A thought that leads us directly to the central part of the program, where three cantigas de Santa Maria of King Afonso X, the Sage (13th century) stand out, all linked to the theme of body healing and spiritual regeneration. Santa Maria Os Enfermos Sãa is the key piece of the program, exploring the narrative of a healing miracle, which took place through the intercession of Saint Mary in the city of Toledo, all aspects of the symbolism of overcoming disease through a supernatural divine intervention, but in view of a "health" in a broader perspective: a sanity that is also holiness. The second Song, Gran Pïadad' complements this reflection, narrating another miracle of physical healing that is associated with the "great piety" of the Virgin, and concludes with the joyful reaction of the healed, who "soon began to praise and narrate" the wonders ofGod,r wrought by the intercession of the Virgin. And, closing the group of Cantigas de Santa Maria, Non É Gran Cousa is a work of a jubilant character, raising the theme of healing of infirmities to the radicalism of the resurrection of a dead man, which can only provoke the most fervent praises and thanksgiving to the most pure and merciful woman, "Mother of Whom the whole world shall judge."

As a natural consequence of this experience of God's mercy and forgiveness, the third part of the Salus mfirmorum program is a group aimed at the praise and thanksgiving for the gifts and benefits received by the faithful.

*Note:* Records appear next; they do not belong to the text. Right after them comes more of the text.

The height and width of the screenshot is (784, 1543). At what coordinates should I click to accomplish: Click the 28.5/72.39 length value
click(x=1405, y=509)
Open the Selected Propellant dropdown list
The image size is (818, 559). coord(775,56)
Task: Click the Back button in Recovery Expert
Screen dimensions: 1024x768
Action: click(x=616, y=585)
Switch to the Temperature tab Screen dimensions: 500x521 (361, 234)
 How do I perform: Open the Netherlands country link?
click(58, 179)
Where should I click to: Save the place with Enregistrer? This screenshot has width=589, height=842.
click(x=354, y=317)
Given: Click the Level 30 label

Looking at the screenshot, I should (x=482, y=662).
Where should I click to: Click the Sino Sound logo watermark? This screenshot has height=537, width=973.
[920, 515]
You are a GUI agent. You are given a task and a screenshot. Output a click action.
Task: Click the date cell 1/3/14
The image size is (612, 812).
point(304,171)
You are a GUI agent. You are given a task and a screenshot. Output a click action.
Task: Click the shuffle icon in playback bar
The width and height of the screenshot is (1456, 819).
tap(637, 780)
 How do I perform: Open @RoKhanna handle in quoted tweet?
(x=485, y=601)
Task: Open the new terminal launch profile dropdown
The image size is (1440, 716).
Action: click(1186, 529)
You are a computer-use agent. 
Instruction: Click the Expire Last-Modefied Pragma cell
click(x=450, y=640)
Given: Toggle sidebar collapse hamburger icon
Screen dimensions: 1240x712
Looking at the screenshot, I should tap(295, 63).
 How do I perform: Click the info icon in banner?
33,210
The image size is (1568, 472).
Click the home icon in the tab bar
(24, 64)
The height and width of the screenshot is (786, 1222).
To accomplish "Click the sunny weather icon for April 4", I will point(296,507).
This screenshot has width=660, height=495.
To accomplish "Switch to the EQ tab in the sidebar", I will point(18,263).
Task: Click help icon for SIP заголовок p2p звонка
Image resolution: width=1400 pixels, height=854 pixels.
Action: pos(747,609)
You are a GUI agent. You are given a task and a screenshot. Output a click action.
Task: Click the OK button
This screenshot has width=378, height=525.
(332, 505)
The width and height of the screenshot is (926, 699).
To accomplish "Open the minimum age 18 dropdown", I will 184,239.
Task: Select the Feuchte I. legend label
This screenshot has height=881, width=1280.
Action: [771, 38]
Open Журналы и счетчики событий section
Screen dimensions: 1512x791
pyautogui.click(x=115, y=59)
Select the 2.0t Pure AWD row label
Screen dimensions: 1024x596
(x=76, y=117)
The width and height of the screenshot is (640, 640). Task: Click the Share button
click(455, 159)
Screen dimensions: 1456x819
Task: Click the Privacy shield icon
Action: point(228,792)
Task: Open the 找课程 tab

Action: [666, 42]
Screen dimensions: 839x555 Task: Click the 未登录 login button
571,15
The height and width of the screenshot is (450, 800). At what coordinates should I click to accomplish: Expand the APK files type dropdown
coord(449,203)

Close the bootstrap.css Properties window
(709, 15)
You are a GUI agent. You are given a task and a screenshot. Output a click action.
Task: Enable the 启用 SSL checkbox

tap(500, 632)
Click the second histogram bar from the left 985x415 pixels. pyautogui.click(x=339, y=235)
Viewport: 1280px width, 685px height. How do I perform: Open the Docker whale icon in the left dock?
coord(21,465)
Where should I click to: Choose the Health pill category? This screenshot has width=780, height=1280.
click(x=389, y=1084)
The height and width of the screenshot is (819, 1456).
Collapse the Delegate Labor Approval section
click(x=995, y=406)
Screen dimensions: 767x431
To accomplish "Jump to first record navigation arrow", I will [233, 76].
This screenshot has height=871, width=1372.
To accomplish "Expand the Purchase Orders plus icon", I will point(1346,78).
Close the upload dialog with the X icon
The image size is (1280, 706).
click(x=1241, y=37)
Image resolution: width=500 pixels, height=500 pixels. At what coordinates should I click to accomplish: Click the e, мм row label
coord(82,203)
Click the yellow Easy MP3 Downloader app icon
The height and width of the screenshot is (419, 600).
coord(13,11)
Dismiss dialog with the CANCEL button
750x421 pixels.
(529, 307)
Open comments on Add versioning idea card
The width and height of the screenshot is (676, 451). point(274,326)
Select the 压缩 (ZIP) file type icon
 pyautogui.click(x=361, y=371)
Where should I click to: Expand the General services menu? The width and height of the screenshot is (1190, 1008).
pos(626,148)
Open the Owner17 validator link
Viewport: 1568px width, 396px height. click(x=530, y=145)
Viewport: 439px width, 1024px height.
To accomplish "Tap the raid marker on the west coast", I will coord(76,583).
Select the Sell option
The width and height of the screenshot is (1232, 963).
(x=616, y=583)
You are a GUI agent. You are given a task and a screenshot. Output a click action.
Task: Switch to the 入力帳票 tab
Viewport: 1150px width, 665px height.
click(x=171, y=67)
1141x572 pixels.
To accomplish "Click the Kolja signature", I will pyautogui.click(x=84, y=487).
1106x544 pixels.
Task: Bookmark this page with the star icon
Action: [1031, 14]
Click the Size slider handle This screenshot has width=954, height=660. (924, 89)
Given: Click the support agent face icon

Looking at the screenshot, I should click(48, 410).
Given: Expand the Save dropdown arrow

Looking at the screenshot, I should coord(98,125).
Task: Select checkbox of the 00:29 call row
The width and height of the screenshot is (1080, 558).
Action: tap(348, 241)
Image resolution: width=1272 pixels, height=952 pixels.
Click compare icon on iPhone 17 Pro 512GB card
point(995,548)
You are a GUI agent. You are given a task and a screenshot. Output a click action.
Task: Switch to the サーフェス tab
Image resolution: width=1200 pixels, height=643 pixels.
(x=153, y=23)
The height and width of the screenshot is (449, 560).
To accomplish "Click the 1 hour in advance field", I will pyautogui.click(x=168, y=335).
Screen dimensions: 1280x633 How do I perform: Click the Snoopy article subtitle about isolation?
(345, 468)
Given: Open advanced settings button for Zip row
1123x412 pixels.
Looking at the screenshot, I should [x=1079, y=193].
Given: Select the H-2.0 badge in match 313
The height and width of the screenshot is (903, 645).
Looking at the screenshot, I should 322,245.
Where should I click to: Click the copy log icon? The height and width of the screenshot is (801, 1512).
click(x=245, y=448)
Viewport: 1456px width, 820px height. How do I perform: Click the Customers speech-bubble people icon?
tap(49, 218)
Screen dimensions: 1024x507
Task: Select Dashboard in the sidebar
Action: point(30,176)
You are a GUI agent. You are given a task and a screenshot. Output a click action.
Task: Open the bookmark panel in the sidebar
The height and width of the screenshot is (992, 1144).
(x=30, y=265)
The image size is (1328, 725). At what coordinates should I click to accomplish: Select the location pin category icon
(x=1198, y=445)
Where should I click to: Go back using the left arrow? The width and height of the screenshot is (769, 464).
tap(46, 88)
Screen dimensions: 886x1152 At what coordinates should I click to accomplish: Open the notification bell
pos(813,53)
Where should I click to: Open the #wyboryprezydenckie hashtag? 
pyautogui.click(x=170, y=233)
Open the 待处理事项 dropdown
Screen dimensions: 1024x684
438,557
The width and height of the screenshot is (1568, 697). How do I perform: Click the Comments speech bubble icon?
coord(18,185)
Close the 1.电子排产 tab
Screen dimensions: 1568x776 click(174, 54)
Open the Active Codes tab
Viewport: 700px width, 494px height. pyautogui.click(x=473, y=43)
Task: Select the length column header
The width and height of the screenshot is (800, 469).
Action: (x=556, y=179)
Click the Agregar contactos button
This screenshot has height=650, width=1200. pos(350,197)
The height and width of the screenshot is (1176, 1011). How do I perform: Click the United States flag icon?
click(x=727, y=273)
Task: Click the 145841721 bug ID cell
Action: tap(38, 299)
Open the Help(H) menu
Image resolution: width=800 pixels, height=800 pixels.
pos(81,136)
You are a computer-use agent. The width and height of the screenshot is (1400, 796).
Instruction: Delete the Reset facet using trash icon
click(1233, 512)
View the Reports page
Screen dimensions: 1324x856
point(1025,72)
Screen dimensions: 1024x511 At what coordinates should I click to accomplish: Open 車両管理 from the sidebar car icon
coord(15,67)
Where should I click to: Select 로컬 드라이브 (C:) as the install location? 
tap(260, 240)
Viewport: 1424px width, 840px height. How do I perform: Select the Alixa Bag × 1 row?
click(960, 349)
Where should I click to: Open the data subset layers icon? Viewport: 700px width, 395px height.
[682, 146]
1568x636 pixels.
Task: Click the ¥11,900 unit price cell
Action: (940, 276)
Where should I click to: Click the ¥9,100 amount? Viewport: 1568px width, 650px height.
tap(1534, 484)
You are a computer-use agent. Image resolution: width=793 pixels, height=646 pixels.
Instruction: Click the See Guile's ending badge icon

A common form in the Middle Ages for thanking granted gifts was the pilgrimage to the holy places, one of the most celebrated being the Sanctuary of Santiago de Compostela, located in Galicia (northern Spain), and which holds in its library the also celebrated Codex Calixtinus, containing recorded 12th century musical works. One of them is the hymn of the Pilgrims of Compostela, Dum Pater Famílias, which we present in an version approximate to the Byzantine chant, also making use of the ison (a kind of typical chorus in the Byzantine chant). Next, the necessary allusion to the Easter joys with the Resurrection of Christ, his definitive victory over death, sickness and evil in general, represented by apiece of Codex Las Huelgas (Spain, copied at the beginning of the fourteenth century), Resurgentis Domini, in an arrangement in which only the "hallelujahs " are sung, leaving the main body of the work to a choir of medieval recorders. Closing the program, Benedicamus Domino, is an invitation to "praise the Lord", as is usually sung at the end of the liturgical celebrations, an anonymous work of Italian school from the late 14th century and kept in the manuscript Canon. 229 of the Oxford Bodleian Library. With an arrangement where several instruments and also the choir of voices participate, with a brief last moment of Gregorian chanting (the same one that is sung as tenor throughout the whole piece), we finish the Salus Infirmorum program with a luminous, representative work of the inherent qualities of beauty according to St. Thomas Aquinas: integritas, consonantia et claritas (integrity, consonance and clarity).